WHAT IS NEEDED:
Stopping at the line that holds "Given: Switch to the Partner Rules tab", repeat the lines below exactly, starting from the very first and including that final line.

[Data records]
────────────────────
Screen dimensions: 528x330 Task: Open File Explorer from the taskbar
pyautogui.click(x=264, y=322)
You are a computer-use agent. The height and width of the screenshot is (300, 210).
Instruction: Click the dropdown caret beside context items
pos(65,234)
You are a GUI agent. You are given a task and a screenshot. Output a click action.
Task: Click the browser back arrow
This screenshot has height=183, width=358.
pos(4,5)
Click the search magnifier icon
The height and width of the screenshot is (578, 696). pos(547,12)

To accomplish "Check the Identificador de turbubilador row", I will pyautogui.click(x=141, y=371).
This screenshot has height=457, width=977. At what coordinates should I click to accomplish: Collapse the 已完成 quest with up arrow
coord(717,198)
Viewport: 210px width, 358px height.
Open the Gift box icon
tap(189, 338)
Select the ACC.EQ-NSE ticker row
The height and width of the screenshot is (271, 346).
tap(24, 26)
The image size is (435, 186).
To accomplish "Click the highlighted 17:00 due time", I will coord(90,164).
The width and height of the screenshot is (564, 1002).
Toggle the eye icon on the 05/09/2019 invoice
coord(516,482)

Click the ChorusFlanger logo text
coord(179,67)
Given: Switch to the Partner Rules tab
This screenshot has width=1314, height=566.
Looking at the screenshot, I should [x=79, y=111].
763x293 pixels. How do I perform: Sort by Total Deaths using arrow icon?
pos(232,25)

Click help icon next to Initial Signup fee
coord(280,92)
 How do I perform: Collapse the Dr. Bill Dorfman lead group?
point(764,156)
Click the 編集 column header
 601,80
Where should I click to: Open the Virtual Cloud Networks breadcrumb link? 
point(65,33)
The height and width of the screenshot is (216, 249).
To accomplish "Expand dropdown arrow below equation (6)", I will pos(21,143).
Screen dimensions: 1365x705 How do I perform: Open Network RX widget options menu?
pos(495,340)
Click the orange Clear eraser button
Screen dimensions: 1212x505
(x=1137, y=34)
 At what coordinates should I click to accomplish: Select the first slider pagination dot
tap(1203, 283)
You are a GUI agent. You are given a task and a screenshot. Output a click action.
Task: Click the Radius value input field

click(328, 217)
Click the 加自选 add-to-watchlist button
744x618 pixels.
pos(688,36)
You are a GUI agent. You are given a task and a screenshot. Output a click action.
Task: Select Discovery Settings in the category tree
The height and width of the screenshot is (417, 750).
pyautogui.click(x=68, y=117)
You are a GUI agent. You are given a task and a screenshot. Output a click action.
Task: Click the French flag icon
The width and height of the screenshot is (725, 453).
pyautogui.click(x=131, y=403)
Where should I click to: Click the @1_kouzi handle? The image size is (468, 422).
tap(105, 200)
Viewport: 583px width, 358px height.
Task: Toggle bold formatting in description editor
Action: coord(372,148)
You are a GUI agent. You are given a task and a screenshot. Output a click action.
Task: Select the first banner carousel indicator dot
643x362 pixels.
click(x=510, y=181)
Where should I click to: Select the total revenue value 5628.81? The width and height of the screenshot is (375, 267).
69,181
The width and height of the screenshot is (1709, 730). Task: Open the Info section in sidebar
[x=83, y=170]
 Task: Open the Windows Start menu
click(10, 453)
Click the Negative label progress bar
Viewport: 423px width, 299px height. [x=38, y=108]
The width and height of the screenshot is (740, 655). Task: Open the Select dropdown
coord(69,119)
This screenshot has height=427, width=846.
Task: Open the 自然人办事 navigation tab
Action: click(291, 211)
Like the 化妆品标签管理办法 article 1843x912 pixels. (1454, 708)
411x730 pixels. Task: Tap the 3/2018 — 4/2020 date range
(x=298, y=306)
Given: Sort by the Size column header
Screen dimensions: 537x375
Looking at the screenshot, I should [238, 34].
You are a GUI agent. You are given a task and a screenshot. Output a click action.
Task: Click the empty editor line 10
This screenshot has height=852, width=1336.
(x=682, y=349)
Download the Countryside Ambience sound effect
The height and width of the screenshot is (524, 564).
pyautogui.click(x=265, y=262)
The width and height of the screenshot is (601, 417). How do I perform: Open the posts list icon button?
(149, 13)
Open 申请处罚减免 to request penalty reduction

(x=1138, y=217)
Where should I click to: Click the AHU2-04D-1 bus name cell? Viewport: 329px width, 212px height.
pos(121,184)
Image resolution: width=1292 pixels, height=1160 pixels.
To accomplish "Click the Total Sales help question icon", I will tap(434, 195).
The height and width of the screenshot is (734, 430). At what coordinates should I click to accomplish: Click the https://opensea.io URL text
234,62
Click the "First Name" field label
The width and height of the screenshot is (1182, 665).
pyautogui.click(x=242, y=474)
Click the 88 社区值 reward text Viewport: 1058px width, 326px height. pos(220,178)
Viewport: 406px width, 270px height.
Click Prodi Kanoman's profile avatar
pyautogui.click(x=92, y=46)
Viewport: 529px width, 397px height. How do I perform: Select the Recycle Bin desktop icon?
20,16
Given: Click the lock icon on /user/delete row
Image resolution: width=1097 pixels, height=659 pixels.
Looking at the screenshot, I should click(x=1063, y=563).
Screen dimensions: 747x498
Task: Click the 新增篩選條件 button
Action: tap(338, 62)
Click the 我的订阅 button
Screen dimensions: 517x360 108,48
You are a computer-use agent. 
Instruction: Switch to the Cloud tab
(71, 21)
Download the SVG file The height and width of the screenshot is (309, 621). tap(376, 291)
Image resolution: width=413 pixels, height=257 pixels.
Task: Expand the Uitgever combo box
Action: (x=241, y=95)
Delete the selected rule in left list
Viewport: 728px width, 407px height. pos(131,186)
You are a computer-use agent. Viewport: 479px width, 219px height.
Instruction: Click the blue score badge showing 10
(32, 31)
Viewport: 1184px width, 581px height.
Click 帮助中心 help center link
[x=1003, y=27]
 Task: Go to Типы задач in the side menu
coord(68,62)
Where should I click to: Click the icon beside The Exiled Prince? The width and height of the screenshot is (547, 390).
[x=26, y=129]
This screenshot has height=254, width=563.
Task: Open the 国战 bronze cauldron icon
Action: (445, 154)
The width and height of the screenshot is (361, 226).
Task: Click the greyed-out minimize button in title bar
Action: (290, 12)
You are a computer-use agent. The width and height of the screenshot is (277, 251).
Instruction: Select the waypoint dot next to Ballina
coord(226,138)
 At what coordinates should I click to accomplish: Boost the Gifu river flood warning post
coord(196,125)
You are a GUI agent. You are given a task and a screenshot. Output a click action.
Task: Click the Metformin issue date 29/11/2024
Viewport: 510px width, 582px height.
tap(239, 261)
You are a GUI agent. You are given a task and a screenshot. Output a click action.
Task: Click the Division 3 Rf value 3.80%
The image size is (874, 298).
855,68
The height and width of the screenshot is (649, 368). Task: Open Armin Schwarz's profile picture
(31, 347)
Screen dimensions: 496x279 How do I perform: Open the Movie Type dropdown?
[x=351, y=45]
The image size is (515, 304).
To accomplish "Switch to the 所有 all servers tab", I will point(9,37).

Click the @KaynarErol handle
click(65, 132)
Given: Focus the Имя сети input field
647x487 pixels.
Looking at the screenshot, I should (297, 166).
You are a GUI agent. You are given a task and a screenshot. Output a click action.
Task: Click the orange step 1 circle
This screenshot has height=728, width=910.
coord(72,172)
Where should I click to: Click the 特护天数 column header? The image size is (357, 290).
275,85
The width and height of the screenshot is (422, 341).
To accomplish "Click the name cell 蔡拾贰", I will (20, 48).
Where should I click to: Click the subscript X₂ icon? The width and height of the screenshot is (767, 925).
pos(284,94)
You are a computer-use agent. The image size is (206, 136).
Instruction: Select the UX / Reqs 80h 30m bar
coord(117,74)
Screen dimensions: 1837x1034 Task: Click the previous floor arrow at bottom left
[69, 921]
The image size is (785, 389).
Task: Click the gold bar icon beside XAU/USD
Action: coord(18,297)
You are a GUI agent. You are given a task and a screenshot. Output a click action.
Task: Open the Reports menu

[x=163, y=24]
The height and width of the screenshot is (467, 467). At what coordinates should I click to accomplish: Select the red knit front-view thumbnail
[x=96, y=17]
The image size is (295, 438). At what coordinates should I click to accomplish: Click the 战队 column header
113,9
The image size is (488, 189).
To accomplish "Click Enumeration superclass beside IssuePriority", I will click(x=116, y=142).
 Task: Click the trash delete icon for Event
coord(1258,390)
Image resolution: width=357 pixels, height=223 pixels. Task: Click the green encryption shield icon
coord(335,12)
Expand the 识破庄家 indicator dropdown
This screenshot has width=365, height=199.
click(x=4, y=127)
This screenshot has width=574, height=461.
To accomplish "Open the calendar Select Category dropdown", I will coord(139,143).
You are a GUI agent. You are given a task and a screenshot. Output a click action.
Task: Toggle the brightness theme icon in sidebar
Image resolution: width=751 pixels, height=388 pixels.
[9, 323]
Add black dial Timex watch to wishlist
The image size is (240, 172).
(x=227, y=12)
────────────────────
RESPONSE TO THE EXERCISE:
Screen dimensions: 528x330 Task: Open File Explorer from the taskbar
pyautogui.click(x=264, y=322)
You are a computer-use agent. The height and width of the screenshot is (300, 210).
Instruction: Click the dropdown caret beside context items
pos(65,234)
You are a GUI agent. You are given a task and a screenshot. Output a click action.
Task: Click the browser back arrow
This screenshot has height=183, width=358.
pos(4,5)
Click the search magnifier icon
The height and width of the screenshot is (578, 696). pos(547,12)

To accomplish "Check the Identificador de turbubilador row", I will pyautogui.click(x=141, y=371).
This screenshot has height=457, width=977. At what coordinates should I click to accomplish: Collapse the 已完成 quest with up arrow
coord(717,198)
Viewport: 210px width, 358px height.
Open the Gift box icon
tap(189, 338)
Select the ACC.EQ-NSE ticker row
The height and width of the screenshot is (271, 346).
tap(24, 26)
The image size is (435, 186).
To accomplish "Click the highlighted 17:00 due time", I will coord(90,164).
The width and height of the screenshot is (564, 1002).
Toggle the eye icon on the 05/09/2019 invoice
coord(516,482)

Click the ChorusFlanger logo text
coord(179,67)
Given: Switch to the Partner Rules tab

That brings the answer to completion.